From 88544f608f6e118aa6fe2c6df94d65e04fd8a4d2 Mon Sep 17 00:00:00 2001
From: ssjia <ssjia@devvm1479.ncg0.facebook.com>
Date: Wed, 25 Feb 2026 07:26:53 -0800
Subject: [PATCH] [ET-VK] Add Vulkan ops for skin segmentation and EdgeTAM
 models

Implement several missing Vulkan operators needed to reduce graph
fragmentation in the skin segmentation and EdgeTAM models.

**Skin segmentation ops:**

- aten.where.self: already had C++ and GLSL implementations but was
  missing the Python partitioner registration.
- aten.bitwise_and.Tensor: added as a new binary_op shader variant
  operating on uint8 (bool) tensors.

**EdgeTAM partitioning fixes:**

- Comparison ops (eq, lt, le, gt, ge): were registered under the
  generic BinaryOp features which inherited FP_INT_T as the output
  dtype set. The partitioner correctly rejected these because their
  outputs are bool tensors. Split them into a dedicated
  register_comparison_ops registration with outputs_dtypes=BOOL_T. The
  binary_op.glsl shader already handles bool output via the
  IS_COMPARISON_OP path (uint8 storage), so no shader changes are
  needed.
- aten.copy.default: not in the op registry, causing a subgraph break
  in the first-frame model. This op appears when valid_num_points.to()
  is called with matching dtype (a no-op cast). Add it to
  RemoveRedundantOpsTransform so it is eliminated before the partitioner
  runs. Also register it as an ephemeral op as a fallback. The removal
  logic requires a _src_arg1_ops set to handle the copy.default(self,
  src) argument order, where the replacement target is args[1] (src)
  rather than args[0] (self) as in all other redundant ops.

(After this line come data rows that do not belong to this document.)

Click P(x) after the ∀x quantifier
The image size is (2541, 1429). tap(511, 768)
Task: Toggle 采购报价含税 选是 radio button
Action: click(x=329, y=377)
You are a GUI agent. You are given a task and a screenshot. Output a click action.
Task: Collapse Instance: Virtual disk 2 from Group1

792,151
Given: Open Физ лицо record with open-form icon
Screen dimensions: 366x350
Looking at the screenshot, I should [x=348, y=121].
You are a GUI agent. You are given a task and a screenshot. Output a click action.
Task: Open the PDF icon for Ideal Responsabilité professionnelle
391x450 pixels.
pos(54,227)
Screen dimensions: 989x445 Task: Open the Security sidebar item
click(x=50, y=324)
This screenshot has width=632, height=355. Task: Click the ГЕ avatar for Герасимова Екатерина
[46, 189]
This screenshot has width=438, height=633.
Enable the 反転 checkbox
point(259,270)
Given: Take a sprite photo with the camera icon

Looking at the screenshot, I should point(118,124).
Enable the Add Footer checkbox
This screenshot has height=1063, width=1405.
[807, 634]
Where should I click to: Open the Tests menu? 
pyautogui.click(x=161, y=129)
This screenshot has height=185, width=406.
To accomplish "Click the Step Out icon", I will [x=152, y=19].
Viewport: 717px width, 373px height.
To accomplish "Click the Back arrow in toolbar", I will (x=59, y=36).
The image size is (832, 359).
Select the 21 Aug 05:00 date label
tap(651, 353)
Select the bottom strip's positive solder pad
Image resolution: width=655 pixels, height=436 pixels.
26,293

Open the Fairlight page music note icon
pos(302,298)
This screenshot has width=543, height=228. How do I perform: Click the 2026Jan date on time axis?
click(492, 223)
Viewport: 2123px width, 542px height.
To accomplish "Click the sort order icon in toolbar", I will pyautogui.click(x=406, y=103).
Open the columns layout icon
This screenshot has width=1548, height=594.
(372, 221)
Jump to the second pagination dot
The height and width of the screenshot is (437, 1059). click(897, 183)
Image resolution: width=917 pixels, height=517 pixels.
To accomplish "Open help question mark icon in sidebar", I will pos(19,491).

Differential Revision: [D94364641](https://our.internmc.facebook.com/intern/diff/D94364641/)

[ghstack-poisoned]
---
 .../vulkan/_passes/remove_redundant_ops.py    |  13 ++-
 backends/vulkan/op_registry.py                |  50 ++++++++-
 .../runtime/graph/ops/glsl/binary_op.yaml     |   8 ++
 .../graph/ops/glsl/reduce_per_row_buffer.glsl |   2 +-
 .../vulkan/runtime/graph/ops/glsl/where.glsl  | 101 +++++++++++-------
 .../runtime/graph/ops/impl/BinaryOp.cpp       |   2 +
 .../vulkan/runtime/graph/ops/impl/Where.cpp   |  55 ++--------
 backends/vulkan/test/op_tests/cases.py        |  23 ++++
 8 files changed, 166 insertions(+), 88 deletions(-)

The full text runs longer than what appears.